Difícil especificar um favorito. Há centenas de artistas que me inspiram e não tenho nenhum específico em mente. As mulheres que trabalham em quadrinhos e ilustrações que me chamaram a atenção nesses últimos meses foram Joëlle Jones, Cassandra Jean e Adriana Melo. Além das minhas camaradas de time da Kymera Press.
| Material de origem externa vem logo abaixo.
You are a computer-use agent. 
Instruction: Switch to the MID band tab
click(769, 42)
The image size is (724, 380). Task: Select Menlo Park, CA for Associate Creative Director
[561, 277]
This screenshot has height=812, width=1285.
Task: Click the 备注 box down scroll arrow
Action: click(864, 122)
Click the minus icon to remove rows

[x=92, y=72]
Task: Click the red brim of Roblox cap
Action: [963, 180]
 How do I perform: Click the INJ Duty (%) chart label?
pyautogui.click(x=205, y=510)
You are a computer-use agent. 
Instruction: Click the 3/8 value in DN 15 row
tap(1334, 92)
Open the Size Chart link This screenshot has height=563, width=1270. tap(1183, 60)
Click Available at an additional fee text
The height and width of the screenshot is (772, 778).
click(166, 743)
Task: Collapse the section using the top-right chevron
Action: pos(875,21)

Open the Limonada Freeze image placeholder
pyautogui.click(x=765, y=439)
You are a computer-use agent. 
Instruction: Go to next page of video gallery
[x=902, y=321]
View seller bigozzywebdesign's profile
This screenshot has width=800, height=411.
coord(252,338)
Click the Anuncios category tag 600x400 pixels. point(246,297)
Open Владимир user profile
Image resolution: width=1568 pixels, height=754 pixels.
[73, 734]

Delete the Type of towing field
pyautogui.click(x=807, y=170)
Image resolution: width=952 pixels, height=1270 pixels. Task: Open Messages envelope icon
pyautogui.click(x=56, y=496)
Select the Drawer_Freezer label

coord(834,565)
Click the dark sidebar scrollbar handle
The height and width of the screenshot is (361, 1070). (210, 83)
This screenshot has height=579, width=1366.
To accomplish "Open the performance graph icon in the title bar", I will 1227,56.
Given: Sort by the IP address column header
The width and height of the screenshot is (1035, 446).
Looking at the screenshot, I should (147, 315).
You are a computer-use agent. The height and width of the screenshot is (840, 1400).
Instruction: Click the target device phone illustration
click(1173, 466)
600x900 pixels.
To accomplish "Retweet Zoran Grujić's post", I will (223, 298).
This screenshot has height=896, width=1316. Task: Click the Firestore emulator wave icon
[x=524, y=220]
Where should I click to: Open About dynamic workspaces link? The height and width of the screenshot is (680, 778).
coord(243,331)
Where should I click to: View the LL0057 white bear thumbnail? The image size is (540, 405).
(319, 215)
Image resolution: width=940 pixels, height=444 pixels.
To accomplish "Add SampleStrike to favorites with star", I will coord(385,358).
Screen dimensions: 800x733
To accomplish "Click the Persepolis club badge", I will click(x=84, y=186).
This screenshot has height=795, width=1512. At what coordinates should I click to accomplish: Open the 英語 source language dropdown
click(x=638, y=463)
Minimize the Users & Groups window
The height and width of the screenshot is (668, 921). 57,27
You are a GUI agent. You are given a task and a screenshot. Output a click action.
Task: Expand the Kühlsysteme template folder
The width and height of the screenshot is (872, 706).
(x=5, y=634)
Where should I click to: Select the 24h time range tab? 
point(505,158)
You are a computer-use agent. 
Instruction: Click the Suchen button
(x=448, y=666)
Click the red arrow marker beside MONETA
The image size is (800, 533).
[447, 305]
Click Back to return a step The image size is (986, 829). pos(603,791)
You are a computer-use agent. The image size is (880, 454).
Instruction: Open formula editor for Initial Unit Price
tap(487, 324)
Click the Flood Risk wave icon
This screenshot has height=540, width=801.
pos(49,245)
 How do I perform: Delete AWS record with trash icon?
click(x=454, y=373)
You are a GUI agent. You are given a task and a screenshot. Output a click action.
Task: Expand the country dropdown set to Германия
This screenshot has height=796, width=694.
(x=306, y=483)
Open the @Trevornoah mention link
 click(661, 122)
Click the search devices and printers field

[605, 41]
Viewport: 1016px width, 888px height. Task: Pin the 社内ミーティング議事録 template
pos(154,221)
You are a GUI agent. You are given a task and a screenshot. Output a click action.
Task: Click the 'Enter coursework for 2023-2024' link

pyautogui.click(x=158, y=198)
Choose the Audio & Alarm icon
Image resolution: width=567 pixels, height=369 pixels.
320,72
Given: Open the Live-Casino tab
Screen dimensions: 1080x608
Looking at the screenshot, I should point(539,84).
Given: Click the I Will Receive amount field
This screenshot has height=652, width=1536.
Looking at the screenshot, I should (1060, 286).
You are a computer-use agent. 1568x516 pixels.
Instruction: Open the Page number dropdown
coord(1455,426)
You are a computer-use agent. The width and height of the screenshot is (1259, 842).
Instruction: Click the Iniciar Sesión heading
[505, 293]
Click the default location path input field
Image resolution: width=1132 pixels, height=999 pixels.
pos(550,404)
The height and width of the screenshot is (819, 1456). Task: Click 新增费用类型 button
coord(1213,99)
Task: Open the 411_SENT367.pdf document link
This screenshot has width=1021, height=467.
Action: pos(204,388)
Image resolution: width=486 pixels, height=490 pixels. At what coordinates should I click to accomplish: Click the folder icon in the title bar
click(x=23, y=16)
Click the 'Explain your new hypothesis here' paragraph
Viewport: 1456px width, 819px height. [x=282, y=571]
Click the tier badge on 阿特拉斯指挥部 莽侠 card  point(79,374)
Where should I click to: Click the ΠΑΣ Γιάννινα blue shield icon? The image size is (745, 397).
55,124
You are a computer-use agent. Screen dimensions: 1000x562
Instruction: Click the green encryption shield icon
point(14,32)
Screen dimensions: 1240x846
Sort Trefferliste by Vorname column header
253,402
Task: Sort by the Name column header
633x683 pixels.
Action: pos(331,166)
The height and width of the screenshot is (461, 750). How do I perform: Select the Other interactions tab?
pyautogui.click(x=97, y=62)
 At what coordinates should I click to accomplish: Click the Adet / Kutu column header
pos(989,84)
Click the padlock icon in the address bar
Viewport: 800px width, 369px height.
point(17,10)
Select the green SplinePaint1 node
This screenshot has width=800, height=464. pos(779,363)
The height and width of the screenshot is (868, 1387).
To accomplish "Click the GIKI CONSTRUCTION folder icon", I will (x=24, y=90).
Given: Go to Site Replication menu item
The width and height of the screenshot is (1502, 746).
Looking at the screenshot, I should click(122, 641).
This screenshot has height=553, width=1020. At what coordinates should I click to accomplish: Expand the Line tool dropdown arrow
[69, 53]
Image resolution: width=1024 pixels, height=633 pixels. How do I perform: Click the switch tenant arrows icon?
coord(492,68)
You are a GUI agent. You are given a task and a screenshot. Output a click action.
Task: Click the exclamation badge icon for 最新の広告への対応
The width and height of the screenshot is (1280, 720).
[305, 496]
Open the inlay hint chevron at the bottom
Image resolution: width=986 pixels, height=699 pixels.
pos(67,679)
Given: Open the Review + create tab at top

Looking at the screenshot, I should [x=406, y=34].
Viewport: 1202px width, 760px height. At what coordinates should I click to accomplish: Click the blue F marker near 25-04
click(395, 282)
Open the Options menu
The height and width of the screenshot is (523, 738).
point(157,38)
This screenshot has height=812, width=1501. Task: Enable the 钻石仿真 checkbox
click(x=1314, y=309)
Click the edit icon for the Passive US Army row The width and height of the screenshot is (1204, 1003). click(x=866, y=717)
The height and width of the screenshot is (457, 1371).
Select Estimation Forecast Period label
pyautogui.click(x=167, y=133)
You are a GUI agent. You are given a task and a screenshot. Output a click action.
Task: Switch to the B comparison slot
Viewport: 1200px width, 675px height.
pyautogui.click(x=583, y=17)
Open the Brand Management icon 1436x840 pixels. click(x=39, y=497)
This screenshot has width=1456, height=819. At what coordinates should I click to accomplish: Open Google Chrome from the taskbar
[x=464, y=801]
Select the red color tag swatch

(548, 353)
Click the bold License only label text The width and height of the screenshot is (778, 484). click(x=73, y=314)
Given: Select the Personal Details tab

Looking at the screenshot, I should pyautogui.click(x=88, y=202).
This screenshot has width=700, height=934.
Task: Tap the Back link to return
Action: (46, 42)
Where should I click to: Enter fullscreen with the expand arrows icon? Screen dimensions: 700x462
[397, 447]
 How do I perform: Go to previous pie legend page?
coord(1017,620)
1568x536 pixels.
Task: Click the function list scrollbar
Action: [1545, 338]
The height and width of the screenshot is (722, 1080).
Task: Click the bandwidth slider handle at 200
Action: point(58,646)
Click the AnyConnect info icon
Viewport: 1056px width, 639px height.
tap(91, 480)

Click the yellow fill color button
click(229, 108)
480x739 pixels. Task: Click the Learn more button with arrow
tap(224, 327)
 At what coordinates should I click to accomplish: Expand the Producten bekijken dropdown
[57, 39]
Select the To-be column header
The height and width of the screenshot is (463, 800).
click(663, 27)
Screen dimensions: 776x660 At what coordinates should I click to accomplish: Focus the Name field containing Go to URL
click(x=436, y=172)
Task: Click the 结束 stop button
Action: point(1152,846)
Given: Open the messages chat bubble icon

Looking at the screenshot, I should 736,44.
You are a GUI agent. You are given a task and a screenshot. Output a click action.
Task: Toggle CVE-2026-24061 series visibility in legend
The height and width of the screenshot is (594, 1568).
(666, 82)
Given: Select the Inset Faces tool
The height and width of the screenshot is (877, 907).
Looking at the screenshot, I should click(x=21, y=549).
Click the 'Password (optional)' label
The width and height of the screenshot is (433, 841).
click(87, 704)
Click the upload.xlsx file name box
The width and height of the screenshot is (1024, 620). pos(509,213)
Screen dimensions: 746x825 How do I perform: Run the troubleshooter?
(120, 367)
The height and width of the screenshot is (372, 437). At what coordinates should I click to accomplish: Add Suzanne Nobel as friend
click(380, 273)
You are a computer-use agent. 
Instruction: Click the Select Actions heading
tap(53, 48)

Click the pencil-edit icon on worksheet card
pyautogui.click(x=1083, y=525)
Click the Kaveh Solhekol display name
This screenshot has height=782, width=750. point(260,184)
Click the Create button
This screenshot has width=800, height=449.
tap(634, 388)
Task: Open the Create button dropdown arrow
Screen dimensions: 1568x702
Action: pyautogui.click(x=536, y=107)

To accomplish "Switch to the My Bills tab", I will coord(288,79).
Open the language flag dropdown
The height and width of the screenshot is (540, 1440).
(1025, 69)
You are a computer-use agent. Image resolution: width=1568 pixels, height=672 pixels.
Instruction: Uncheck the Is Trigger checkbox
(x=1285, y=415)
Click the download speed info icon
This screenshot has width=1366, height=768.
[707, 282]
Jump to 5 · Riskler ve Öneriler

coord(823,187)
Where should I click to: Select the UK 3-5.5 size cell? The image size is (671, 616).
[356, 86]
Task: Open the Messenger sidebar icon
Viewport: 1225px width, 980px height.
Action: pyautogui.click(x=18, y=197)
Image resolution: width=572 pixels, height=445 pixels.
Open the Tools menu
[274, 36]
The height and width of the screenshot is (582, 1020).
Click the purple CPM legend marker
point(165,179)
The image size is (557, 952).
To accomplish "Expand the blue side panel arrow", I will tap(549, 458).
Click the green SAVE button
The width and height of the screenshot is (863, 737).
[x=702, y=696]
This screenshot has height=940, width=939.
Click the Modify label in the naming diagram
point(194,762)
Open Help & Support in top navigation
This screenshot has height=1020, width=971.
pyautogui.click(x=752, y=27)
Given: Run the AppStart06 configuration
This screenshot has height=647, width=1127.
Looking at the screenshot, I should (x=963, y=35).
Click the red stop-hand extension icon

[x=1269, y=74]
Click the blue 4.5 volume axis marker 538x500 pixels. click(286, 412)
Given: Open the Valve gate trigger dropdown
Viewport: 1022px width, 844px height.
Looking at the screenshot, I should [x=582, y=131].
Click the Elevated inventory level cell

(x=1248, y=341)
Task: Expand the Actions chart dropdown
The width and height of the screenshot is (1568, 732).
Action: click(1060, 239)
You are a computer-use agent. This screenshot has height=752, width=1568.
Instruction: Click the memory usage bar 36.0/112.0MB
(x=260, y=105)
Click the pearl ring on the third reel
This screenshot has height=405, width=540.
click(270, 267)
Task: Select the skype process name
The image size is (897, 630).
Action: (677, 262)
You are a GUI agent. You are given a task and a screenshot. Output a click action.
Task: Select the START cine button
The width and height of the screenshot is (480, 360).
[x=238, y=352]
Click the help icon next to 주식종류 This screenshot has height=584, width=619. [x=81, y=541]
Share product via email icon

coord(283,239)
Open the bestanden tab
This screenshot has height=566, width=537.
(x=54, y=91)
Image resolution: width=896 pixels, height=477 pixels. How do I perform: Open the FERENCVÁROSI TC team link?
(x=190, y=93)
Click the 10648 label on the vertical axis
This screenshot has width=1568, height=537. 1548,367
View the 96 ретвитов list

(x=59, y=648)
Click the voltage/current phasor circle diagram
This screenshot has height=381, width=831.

#3 - Mary Shelley foi definitivamente um dos grandes nomes da literatura e ela é uma figura muito importante quando falamos em representatividade feminina. Com isso em mente, conte como foi trabalhar em 'Mary Shelley Presents Tales of the Supernatural.'
Admito, foi tenso! Dei o meu melhor sem saber realmente se estava à altura do projeto. Mary Shelley teve uma vida de perdas, mas se manteve firme e transformou o sofrimento em uma criação que ficará para sempre na cultura Ocidental. É inegável o peso do projeto, ainda mais com a adaptação de Nancy Holder e a edição de Debbie Smith, duas veteranas da indústria e literatura.
Meu “monstro” favorito sempre foi a criatura de Frankenstein, então eu tinha uma visão própria do “monstro”, assim como do séc. XIX. Tentei colocar um pouco disso no quadrinho. Felizmente, tanto a equipe quanto a audiência aprovaram.
#4 - O que não pode faltar no seu ateliê?
Meu computador e acessórios, com certeza. Sou uma artista digital (e game dev), o que me torna praticamente uma ciborgue, hahaha. Não faço nada sem meus equipamentos.
#5 - Se você pudesse mandar um recado para artistas brasileiras que sonham em trabalhar com quadrinhos, qual seria?
Garota! Mulher! Moça de qualquer idade. Se você pratica todos os dias e sentiu na pele que era isso que quer fazer pelo resto da vida, faça! Não ouça aquelas histórias bobas sobre “starving artists”. Você consegue viver como uma artista e pagar as contas, ainda mais em Real. Consegue até pagar as contas dos outros! Olha que beleza. Não se preocupe com sua idade, formação acadêmica, se precisa se mudar ou não. Idade avançada? Não subestime o que você consegue fazer em meses. Pouca idade? Ninguém liga.
Se o seu portfolio for bom ou compatível com o que querem, você estará dentro. Formação acadêmica? Não precisa. Antes de terminar meu bacharelado em Artes, eu já trabalhava na indústria. Precisa mudar? Não. A tecnologia está desenvolvida o suficiente para suprir todas as necessidades (envia trabalhos e recebe pagamentos via remota).
Você é mãe ou tem que cuidar de alguém e não tem tempo porque trabalha e cuida da casa? Fique firme e dedique, pelo menos, uns quinze minutos todos os dias para criar algo, seja desenhar ou escrever. Nos primeiros trabalhos, negocie o tempo com o cliente. Se for seu próprio projeto, crie prazos longos para as campanhas, mas não deixe de fazer um pouquinho todos os dias.
Apenas foque no que você gosta de fazer e tente achar uma audiência para isso. E se não conseguir achar em quadrinhos, existem outras mídias na indústria de entretenimento como cinema, games, ilustração, etc. Por favor, não desista de criar algo que é importante para você, não importando quão difícil seja a situação. Não silencie o criador dentro de você.